Answer

**step1** Understanding the problem

The problem asks us to find the volume of a sphere that perfectly encloses a cube. We are given that the volume of the cube is 216 cubic inches.

**step2** Determining the side length of the cube

The volume of a cube is found by multiplying its side length by itself three times. We need to find a number that, when multiplied by itself three times, equals 216.
Let's test whole numbers:
$$1 \times 1 \times 1 = 1$$
$$2 \times 2 \times 2 = 8$$
$$3 \times 3 \times 3 = 27$$
$$4 \times 4 \times 4 = 64$$
$$5 \times 5 \times 5 = 125$$
$$6 \times 6 \times 6 = 216$$
So, the side length of the cube is 6 inches.

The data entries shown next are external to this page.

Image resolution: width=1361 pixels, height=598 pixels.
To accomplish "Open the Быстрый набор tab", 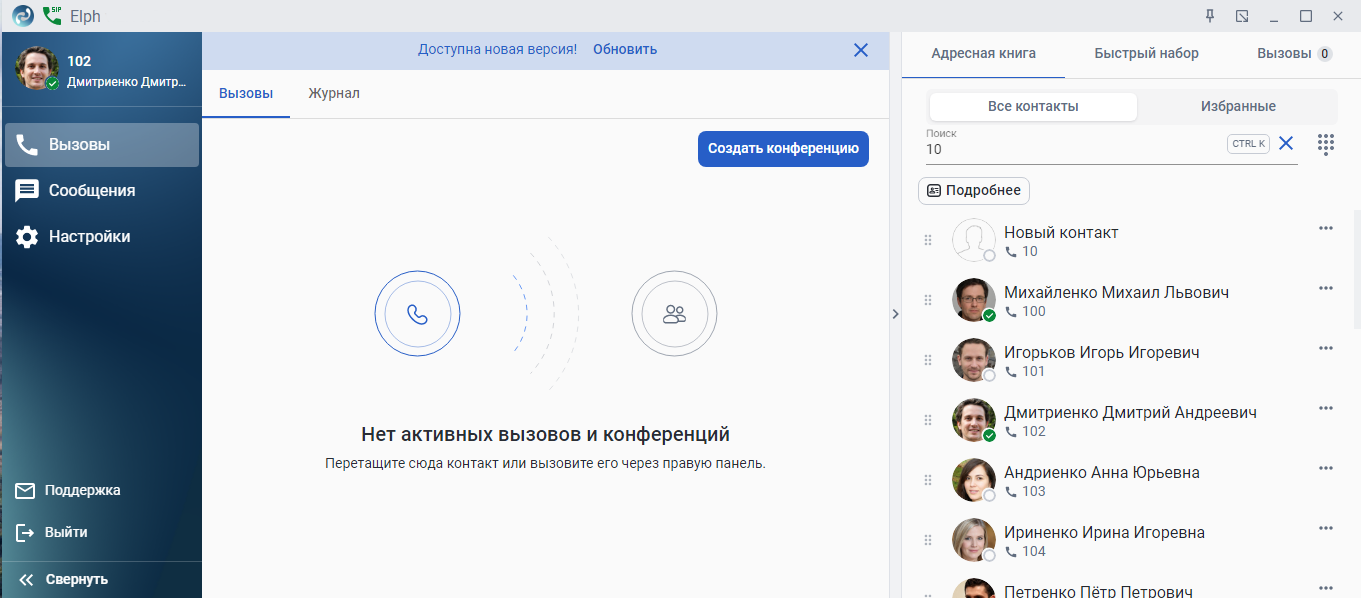I will click(1146, 54).
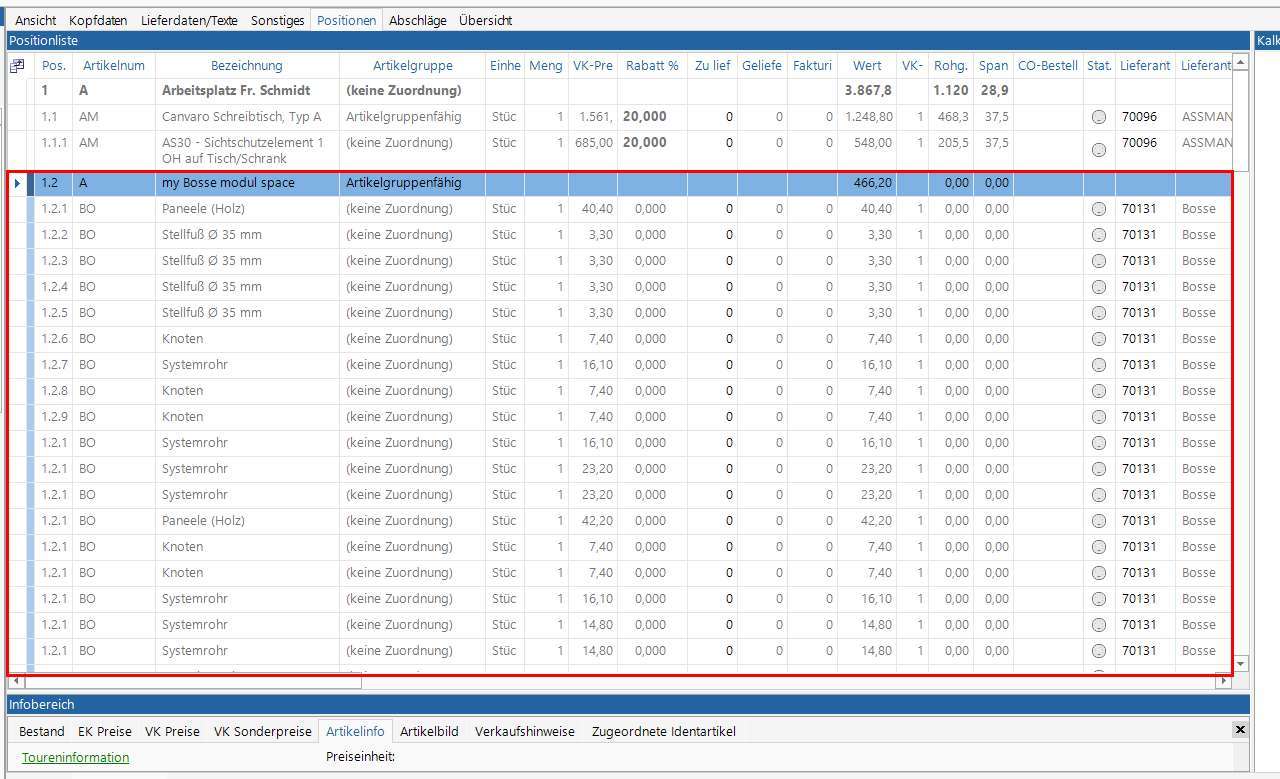The width and height of the screenshot is (1280, 779).
Task: Show the VK Sonderpreise info tab
Action: point(263,731)
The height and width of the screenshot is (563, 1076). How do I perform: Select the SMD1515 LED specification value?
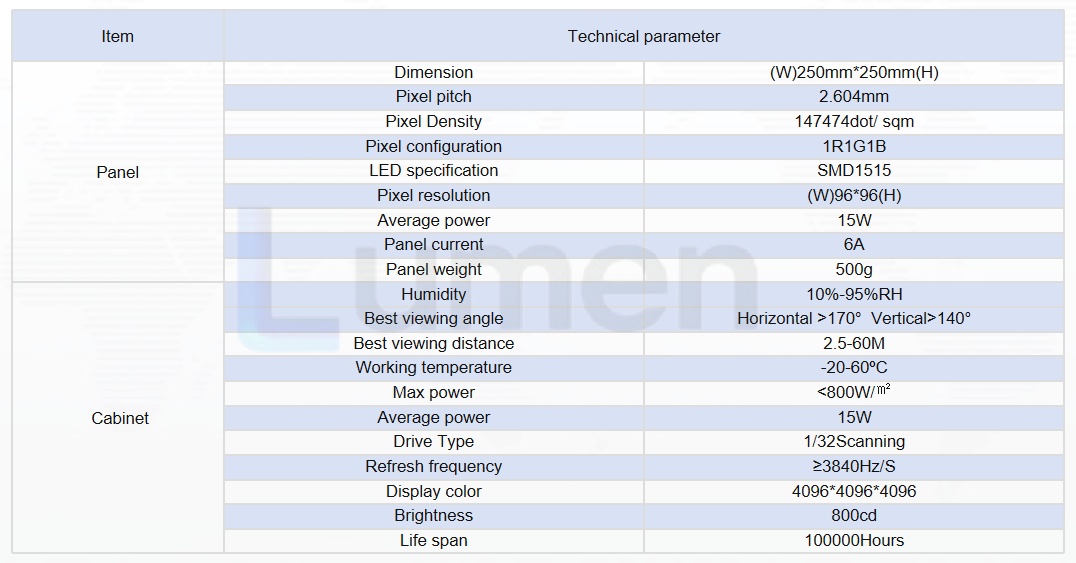(x=854, y=170)
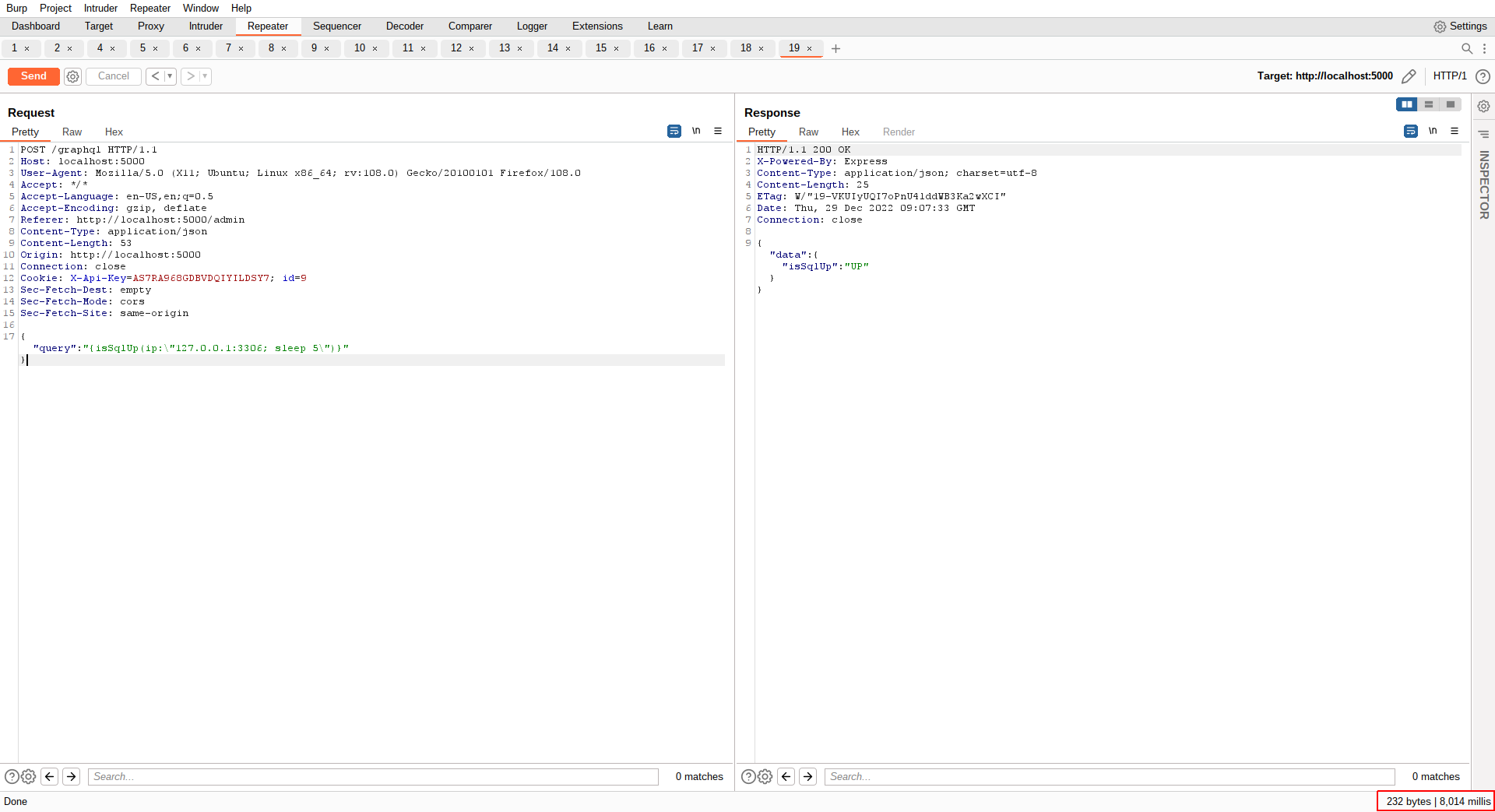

**step3** Understanding the relationship between the cube and the circumscribed sphere

When a sphere is circumscribed about a cube, it means the cube fits perfectly inside the sphere, with all its eight corners (vertices) touching the inner surface of the sphere. The longest distance across the cube, which is its space diagonal, is equal to the diameter of the circumscribing sphere.

**step4** Calculating the space diagonal of the cube

The space diagonal of a cube can be found using the formula: side length multiplied by the square root of 3.
Since the side length of our cube is 6 inches, the space diagonal is $$6 \times \sqrt{3}$$ inches.

**step5** Calculating the radius of the sphere

The diameter of the sphere is equal to the space diagonal of the cube, which is $$6 \times \sqrt{3}$$ inches.
The radius of a sphere is half of its diameter.
Radius of sphere = $$(6 \times \sqrt{3}) \div 2$$
Radius of sphere = $$3 \times \sqrt{3}$$ inches.

**step6** Calculating the volume of the sphere

The formula for the volume of a sphere is $$\frac{4}{3} \times \pi \times \text{radius}^3$$.
We found the radius of the sphere to be $$3 \times \sqrt{3}$$ inches.
Let's calculate the cube of the radius:
$$(3 \times \sqrt{3})^3 = (3 \times \sqrt{3}) \times (3 \times \sqrt{3}) \times (3 \times \sqrt{3})$$
$$= (3 \times 3 \times 3) \times (\sqrt{3} \times \sqrt{3} \times \sqrt{3})$$
$$= 27 \times (3 \times \sqrt{3})$$
$$= 81 \times \sqrt{3}$$
Now substitute this into the volume formula for the sphere:
Volume of sphere = $$\frac{4}{3} \times \pi \times (81 \times \sqrt{3})$$
Volume of sphere = $$4 \times \pi \times (81 \div 3) \times \sqrt{3}$$
Volume of sphere = $$4 \times \pi \times 27 \times \sqrt{3}$$
Volume of sphere = $$108 \times \pi \times \sqrt{3}$$ cubic inches.

**step7** Calculating the numerical value and rounding

To find the numerical value, we use approximate values for $$\pi$$ and $$\sqrt{3}$$.
We use $$\pi \approx 3.14159$$ and $$\sqrt{3} \approx 1.73205$$.
Volume of sphere $$\approx 108 \times 3.14159 \times 1.73205$$
Volume of sphere $$\approx 339.29212 \times 1.73205$$
Volume of sphere $$\approx 587.69708...$$
We need to round the volume to the nearest tenth. The digit in the hundredths place is 9, which is 5 or greater, so we round up the tenths digit.
The volume of the sphere, rounded to the nearest tenth, is 587.7 cubic inches.